Force est de constater que le nombre de candidatures dans les écoles d’éducateurs spécialisés diminue. Parmi ceux qui se lancent, beaucoup d’étudiants quittent le cursus avant même d’être diplômés. Les professionnels du secteur dénoncent notamment les méfaits du système d’orientation Parcoursup, une sélection au rabais… et un manque d’attractivité criant de la profession.
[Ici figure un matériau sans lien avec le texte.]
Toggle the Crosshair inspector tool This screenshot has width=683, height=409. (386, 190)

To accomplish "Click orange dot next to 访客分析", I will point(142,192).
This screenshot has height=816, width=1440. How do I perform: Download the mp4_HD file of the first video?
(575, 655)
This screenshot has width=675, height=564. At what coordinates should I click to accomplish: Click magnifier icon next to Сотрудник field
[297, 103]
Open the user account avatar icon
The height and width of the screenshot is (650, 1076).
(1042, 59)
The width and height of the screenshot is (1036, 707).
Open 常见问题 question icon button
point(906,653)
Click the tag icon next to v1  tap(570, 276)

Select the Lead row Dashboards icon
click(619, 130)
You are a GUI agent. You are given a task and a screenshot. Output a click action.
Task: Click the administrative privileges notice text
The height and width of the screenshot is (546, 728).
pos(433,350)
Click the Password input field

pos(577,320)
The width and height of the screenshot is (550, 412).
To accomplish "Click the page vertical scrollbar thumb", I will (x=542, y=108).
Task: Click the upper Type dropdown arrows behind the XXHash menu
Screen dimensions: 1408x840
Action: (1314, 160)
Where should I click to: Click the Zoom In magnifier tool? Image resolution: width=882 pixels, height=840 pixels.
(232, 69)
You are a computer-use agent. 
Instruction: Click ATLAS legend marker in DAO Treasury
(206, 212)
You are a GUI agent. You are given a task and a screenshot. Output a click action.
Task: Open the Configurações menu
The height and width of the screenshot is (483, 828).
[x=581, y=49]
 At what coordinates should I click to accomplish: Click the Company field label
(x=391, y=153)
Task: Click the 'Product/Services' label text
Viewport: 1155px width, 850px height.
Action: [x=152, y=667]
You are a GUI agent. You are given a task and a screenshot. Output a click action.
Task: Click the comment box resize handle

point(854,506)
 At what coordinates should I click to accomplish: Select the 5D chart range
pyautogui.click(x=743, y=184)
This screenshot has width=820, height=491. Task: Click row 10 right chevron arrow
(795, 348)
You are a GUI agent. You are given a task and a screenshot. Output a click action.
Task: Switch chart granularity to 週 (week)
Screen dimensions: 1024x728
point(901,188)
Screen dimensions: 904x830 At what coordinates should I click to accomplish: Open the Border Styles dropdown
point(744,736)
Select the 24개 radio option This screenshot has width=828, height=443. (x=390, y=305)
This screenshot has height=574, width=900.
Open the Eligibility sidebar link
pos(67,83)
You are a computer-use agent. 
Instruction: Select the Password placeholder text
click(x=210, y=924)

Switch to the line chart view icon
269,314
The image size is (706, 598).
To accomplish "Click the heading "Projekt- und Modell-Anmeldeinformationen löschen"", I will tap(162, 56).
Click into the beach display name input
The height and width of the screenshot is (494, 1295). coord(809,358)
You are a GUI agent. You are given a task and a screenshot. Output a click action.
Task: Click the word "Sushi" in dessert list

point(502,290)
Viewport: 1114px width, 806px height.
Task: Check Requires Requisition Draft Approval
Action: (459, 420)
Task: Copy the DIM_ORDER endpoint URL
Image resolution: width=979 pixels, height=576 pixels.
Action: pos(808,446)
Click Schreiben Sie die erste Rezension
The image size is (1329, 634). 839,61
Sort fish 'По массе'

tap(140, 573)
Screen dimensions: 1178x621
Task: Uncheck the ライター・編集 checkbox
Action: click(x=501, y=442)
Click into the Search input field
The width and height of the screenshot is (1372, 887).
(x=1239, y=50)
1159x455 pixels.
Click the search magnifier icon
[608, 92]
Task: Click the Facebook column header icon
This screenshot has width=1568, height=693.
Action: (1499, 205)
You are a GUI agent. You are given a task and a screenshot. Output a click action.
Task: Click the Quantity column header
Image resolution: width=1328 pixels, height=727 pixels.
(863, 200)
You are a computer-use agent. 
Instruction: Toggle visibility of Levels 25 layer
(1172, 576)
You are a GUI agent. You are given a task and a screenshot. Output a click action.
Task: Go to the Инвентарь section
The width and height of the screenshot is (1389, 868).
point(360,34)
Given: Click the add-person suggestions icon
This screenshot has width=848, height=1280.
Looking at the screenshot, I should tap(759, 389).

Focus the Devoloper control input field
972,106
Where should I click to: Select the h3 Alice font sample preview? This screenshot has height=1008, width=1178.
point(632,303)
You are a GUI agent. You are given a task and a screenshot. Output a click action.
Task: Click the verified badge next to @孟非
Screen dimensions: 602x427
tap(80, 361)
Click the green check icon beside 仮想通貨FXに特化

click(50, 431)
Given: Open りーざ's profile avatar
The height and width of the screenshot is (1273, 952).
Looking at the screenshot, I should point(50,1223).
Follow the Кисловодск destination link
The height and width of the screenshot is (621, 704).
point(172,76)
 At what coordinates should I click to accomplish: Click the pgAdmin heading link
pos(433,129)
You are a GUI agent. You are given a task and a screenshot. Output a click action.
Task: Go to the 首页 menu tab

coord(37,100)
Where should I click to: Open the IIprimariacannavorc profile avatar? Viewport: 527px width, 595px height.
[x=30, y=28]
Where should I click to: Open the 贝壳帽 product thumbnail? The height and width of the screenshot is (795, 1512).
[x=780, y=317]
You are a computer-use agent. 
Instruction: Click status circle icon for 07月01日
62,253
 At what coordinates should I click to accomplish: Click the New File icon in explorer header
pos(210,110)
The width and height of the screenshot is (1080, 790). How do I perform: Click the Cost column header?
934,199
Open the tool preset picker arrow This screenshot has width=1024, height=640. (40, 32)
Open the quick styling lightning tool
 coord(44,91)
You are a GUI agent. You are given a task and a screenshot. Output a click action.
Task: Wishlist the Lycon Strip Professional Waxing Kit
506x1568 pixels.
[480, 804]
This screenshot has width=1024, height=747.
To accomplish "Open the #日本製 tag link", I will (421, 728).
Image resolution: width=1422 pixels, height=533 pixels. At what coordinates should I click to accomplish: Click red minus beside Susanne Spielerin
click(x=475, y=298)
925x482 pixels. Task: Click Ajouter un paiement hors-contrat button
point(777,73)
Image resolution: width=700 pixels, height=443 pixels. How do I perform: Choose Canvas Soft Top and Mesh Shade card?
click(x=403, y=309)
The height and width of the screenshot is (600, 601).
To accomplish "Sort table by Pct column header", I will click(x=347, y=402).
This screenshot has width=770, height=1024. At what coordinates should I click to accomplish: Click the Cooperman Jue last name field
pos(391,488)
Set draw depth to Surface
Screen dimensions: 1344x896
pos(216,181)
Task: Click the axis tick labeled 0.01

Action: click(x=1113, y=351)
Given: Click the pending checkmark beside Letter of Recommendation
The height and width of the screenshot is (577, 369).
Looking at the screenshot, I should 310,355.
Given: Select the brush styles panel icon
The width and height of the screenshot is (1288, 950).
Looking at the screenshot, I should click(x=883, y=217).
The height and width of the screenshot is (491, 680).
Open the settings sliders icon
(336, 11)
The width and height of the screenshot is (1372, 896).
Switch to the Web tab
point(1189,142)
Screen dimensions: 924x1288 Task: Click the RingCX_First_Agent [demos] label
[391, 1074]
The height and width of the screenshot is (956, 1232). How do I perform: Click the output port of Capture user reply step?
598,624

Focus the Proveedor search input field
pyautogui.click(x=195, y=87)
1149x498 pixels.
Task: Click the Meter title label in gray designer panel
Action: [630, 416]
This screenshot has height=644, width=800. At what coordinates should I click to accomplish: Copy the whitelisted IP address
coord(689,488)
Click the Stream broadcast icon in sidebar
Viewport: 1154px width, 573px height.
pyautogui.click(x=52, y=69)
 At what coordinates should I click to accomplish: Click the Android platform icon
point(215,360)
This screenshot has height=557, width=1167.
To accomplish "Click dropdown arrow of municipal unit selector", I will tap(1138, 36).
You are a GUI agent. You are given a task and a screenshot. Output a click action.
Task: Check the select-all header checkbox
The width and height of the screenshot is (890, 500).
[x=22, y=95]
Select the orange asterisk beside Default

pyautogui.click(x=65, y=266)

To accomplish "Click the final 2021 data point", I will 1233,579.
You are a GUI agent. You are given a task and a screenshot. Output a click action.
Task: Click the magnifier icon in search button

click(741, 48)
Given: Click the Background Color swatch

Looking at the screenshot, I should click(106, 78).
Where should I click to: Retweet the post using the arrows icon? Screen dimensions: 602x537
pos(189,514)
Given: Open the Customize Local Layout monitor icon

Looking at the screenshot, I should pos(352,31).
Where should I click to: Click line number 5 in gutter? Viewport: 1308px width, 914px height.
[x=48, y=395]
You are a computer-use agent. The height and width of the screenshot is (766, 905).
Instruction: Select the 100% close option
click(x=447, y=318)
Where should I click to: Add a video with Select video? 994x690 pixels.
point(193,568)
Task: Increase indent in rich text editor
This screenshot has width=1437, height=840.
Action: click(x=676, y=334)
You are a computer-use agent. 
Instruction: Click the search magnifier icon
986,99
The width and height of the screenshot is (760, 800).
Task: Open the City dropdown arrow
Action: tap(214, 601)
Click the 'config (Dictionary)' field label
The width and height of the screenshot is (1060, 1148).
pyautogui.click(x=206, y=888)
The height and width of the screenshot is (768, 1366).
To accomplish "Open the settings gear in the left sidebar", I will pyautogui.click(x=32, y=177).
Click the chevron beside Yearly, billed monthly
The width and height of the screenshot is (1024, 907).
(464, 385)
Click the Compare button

« On ne fait pas ce métier par hasard », défend Rabah Ouguergouz, éducateur spécialisé depuis 20 ans. « Contrairement à tout ce qu’on peut dire, il peut se passer de très belles choses en foyer. Ça ne peut pas être une voie de garage », insiste-t-il. « Oui, le salaire est trop bas par rapport à l’importance de ce métier », appuie le directeur d’Acolea qui embauche pas loin de 500 salariés, mais dont les enveloppes dépendent du budget alloué par la Métropole.

La protection de l’enfance se révèle être l’une des dépenses les plus importantes pour la collectivité, dont le budget n’a cessé de croître ces dernières années. En 2022, 170 millions d’euros, en 2023, 189 millions. Sur la période 2020-2023, 37 millions d’euros supplémentaires ont été engagés. Pour la première fois, un schéma d’organisation de cette politique publique a été esquissé, et un observatoire métropolitain de la protection de l’enfance a été mis en place.

« On est conscients des difficultés, il est important d’infléchir cette tendance, concède Lucie Vacher, vice-présidente métropolitaine chargée de l’Action sociale. C’est bien pour ça que nous avons mis en place une revalorisation de 33 millions pour les professionnels concernés. Et nous organisons un grand festival des métiers du prendre soin au mois d’avril pour les faire connaître. » Un appel à projets pour une structure avec double habilitation ASE-ARS dédiée aux enfants handicapés, et la restructuration de l’Institut départemental de l’enfance et de la famille (Idef) sont aussi sur le tapis. 

Mais le chantier est titanesque. Les problématiques systémiques de l’ASE (anciennement la DDASS) ne datent pas d’hier. « Il y a des signaux d’alerte depuis les années 1980, pointe Evan Barcojo de l’association Adepape 69, et ancien enfant placé. La prise de conscience se fait enfin, mais la boule de neige est tellement grosse aujourd’hui… Ce n’est pas gagné. » 

* Prénom modifié


Plus de 3 000 mineurs placés dans la métropole de Lyon

Depuis 2015, c’est la Métropole de Lyon — et non plus le Département du Rhône — qui est chargée de la mise en œuvre de la politique sociale de l’enfance sur le territoire lyonnais. Environ 15 000 mineurs et jeunes majeurs sont accompagnés. 

Parmi eux, on dénombre notamment 3 077 enfants confiés et 10 000 accompagnements en mesures de prévention. Le territoire dispose d’un réseau de 57 Maisons de la Métropole. Si l’Institut départemental de l’enfance et de la famille (Idef), qui assure l’accueil d’urgence, l’évaluation et l’orientation des enfants, dépend directement de la Métropole, cette dernière délègue une partie importante de cet accompagnement à une trentaine d’associations habilitées, comme Acolea ou Capso.